▶ [Instructions to follow] Go through the records and copy each line where the string "checkmark" occurs.
(Data records)
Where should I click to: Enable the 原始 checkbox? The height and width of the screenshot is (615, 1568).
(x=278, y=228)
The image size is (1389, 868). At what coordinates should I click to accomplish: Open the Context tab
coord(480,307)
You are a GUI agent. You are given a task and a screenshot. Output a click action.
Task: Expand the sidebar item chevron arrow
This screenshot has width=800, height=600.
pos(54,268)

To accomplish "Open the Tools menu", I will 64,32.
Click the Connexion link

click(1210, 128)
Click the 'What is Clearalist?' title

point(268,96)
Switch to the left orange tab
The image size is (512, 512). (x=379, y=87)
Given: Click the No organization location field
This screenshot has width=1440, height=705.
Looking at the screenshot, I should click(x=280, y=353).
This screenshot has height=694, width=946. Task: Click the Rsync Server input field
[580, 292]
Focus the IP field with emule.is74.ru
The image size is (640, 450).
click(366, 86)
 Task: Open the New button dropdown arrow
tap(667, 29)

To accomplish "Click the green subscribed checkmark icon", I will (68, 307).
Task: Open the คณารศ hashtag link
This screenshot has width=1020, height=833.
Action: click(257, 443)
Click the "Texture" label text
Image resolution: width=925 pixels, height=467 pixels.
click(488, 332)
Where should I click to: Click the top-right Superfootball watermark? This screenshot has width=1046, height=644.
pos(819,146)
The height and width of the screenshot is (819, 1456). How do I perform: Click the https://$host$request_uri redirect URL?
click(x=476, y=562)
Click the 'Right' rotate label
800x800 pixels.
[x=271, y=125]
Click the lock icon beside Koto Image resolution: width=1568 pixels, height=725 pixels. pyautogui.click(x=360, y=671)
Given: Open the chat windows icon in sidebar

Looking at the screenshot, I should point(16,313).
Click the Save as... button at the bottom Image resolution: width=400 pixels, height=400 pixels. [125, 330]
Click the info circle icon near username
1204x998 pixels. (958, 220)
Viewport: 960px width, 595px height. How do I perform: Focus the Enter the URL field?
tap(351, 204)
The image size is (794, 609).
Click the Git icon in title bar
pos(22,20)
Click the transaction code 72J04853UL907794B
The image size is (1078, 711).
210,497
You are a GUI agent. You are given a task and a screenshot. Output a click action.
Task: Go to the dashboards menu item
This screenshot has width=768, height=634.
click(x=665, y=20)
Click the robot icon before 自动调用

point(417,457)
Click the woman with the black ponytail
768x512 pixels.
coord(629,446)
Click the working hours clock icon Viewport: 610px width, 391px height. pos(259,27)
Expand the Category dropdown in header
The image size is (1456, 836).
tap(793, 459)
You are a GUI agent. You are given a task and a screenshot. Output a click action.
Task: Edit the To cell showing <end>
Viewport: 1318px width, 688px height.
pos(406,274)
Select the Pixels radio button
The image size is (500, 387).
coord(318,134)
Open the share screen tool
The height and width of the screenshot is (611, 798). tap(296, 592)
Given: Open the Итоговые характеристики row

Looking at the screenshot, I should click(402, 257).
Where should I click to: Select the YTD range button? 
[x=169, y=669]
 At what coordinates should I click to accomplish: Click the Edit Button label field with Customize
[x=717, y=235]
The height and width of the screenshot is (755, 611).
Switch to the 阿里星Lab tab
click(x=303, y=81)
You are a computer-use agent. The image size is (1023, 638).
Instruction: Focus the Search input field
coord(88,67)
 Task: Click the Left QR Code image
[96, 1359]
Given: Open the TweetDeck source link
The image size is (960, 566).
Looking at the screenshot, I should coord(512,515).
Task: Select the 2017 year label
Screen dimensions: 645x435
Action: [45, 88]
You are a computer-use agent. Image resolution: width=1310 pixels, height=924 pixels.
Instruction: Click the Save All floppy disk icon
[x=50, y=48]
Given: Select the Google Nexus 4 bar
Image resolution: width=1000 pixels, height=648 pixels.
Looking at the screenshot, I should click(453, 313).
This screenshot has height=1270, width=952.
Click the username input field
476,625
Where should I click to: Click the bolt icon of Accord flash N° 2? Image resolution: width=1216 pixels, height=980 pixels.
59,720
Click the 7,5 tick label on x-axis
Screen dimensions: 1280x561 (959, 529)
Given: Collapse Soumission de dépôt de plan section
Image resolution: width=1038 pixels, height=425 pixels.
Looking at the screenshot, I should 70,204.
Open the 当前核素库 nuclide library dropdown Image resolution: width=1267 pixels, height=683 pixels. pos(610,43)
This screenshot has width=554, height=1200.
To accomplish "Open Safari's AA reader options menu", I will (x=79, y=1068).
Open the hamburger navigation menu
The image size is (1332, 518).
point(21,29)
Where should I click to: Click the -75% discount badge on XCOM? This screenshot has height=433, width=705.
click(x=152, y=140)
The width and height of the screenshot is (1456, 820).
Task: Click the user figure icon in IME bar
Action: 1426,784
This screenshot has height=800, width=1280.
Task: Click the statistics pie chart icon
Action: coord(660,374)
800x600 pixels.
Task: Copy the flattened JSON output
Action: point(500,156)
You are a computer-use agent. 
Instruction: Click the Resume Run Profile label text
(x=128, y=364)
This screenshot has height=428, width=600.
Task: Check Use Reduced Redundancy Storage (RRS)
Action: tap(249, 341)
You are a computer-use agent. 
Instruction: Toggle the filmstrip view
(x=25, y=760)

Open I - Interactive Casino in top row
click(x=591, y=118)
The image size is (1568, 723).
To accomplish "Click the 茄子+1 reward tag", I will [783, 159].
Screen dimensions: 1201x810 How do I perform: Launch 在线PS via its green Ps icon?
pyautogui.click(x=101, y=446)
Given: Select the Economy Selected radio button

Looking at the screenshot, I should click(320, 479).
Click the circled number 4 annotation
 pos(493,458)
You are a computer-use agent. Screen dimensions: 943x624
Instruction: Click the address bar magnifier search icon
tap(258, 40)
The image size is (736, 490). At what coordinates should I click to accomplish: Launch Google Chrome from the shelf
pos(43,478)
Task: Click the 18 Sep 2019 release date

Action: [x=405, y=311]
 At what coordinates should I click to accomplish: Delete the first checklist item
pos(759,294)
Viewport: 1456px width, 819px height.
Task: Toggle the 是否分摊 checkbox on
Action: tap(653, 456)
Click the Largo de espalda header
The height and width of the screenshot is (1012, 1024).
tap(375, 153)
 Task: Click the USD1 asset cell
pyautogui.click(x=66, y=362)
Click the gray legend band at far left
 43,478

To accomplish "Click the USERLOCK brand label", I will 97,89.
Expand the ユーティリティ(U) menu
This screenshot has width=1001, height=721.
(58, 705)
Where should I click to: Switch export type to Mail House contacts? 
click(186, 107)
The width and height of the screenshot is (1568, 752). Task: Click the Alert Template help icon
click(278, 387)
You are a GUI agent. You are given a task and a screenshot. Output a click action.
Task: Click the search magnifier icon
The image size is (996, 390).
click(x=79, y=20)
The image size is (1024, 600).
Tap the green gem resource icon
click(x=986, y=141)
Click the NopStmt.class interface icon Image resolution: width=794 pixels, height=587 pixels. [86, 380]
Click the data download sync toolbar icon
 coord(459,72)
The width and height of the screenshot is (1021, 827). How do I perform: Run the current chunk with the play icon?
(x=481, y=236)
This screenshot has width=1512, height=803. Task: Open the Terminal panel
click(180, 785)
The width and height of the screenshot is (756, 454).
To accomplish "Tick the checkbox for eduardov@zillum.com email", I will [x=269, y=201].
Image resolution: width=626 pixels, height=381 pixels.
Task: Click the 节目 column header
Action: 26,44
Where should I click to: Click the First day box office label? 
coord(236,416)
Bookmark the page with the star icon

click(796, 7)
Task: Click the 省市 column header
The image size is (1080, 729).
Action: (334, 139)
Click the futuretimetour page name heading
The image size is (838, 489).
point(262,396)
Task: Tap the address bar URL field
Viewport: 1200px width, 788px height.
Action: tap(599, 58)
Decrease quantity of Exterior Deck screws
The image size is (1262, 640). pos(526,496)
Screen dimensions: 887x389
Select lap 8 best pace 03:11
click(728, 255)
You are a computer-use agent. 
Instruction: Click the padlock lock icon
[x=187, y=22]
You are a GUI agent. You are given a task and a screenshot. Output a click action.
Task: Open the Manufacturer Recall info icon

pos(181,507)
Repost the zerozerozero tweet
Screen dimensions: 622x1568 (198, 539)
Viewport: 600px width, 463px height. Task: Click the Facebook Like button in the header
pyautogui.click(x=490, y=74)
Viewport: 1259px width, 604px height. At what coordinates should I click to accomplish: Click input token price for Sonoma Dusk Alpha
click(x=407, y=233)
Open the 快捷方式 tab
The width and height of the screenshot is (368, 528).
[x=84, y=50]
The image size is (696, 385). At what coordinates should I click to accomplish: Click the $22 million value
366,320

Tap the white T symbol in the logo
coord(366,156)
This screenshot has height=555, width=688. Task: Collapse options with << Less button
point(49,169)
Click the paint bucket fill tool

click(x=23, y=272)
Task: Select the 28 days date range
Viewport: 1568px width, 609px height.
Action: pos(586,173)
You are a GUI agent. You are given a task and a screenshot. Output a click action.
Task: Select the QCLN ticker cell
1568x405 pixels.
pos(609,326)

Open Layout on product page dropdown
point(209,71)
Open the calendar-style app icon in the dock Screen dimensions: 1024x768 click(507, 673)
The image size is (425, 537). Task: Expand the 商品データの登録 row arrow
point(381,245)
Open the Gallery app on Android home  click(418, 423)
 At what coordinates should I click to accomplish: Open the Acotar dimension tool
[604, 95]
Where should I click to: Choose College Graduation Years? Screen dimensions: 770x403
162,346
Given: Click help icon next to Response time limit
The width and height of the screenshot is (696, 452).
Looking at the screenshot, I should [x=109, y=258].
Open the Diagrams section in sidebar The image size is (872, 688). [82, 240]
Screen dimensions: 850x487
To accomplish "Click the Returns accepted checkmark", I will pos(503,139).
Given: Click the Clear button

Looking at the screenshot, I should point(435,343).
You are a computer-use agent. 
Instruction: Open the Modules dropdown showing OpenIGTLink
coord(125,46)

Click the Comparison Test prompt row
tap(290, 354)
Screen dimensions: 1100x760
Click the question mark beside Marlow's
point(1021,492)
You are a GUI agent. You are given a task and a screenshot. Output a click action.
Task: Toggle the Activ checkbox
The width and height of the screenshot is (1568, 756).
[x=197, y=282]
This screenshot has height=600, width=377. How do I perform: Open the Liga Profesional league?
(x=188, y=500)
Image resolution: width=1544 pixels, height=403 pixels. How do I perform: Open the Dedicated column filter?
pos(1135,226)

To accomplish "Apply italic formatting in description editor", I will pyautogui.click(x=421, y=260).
(End Data records)
▶ [Output of the task]
To accomplish "Click the green subscribed checkmark icon", I will (68, 307).
To accomplish "Click the Returns accepted checkmark", I will pos(503,139).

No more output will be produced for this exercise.